Wraparound multiplicaton vs mullo

Wed Sep 30 15:59:32 CEST 2009

David Harvey <dmharvey at cims.nyu.edu> writes:

>> * k = 1, p(x) = x^2 + 1, w = ±i (imaginary unit)
>>
>> We'd compute a(i) = a_0 + a_1 i, b(i) = b_0 + i b_1. We don't need to
>> evaluate in a(-i), since a(-i) = conjugate a(i) (real coefficients).
>> So we get only 1 complex mutliplication, which can be done as 3 real
>> multiplications in the coefficient ring.

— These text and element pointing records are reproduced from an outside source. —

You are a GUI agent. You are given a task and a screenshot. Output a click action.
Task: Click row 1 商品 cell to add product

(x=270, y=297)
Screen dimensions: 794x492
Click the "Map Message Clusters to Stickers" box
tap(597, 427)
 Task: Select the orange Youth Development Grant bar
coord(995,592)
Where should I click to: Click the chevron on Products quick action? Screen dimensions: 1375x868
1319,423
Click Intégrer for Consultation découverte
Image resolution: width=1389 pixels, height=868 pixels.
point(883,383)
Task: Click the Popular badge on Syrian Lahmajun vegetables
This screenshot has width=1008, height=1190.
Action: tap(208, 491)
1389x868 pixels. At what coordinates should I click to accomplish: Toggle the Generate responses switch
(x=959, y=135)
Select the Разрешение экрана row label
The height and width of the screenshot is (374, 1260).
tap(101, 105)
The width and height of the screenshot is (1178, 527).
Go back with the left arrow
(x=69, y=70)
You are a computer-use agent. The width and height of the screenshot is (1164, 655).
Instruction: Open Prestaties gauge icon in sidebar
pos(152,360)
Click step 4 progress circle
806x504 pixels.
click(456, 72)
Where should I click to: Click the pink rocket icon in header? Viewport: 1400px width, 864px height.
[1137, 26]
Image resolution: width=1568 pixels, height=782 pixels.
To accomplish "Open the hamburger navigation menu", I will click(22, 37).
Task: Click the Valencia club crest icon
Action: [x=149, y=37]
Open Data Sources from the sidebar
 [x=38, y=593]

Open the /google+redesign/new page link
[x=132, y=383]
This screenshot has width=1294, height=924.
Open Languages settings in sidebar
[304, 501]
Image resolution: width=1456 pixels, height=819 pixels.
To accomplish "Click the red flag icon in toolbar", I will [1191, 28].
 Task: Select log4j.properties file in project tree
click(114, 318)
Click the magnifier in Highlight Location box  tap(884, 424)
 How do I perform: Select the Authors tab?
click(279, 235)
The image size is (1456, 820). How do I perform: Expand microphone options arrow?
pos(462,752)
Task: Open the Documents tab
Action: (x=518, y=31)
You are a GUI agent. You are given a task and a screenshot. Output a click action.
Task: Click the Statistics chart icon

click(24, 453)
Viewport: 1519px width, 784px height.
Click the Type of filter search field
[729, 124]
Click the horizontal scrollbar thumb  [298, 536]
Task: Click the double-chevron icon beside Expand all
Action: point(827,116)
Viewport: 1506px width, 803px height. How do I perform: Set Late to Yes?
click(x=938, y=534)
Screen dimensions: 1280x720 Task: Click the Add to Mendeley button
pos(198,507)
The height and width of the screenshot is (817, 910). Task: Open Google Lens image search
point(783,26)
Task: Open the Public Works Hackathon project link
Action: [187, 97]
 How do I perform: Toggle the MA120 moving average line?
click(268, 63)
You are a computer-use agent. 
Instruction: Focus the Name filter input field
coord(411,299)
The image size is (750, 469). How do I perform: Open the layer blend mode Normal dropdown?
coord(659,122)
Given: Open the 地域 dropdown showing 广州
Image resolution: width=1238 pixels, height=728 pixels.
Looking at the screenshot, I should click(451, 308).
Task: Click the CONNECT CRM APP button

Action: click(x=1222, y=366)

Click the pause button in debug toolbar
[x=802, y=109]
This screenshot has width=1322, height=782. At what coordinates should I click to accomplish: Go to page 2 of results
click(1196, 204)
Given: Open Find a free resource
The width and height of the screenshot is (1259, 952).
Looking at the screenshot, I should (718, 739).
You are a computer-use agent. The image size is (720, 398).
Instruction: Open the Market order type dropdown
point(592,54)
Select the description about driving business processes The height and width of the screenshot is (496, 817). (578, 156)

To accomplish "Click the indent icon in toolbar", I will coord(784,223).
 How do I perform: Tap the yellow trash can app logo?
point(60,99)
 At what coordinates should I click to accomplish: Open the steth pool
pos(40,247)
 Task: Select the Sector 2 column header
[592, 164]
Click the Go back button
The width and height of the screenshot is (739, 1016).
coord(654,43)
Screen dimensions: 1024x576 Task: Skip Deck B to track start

Which is no saving compared
>> to a full Karatsuba product.
>
> I think because x^2 + 1 is irreducible over Q. If your coefficient
> ring contained the roots of p(x), then you could do it with only two
> multiplications.

The way I think of it, coefficients are in the ring Z, I extend this
with the imaginary unit, to get Z[i] which is the same as Z[x] / (x^2
+ 1). (If one extends to the quotient ring, it also happens to be a
field, since x^2 + 1 is irreducible, but I don't think field
properties are important, all we need is that particular elements that
turn up in the interpolation stage are invertible).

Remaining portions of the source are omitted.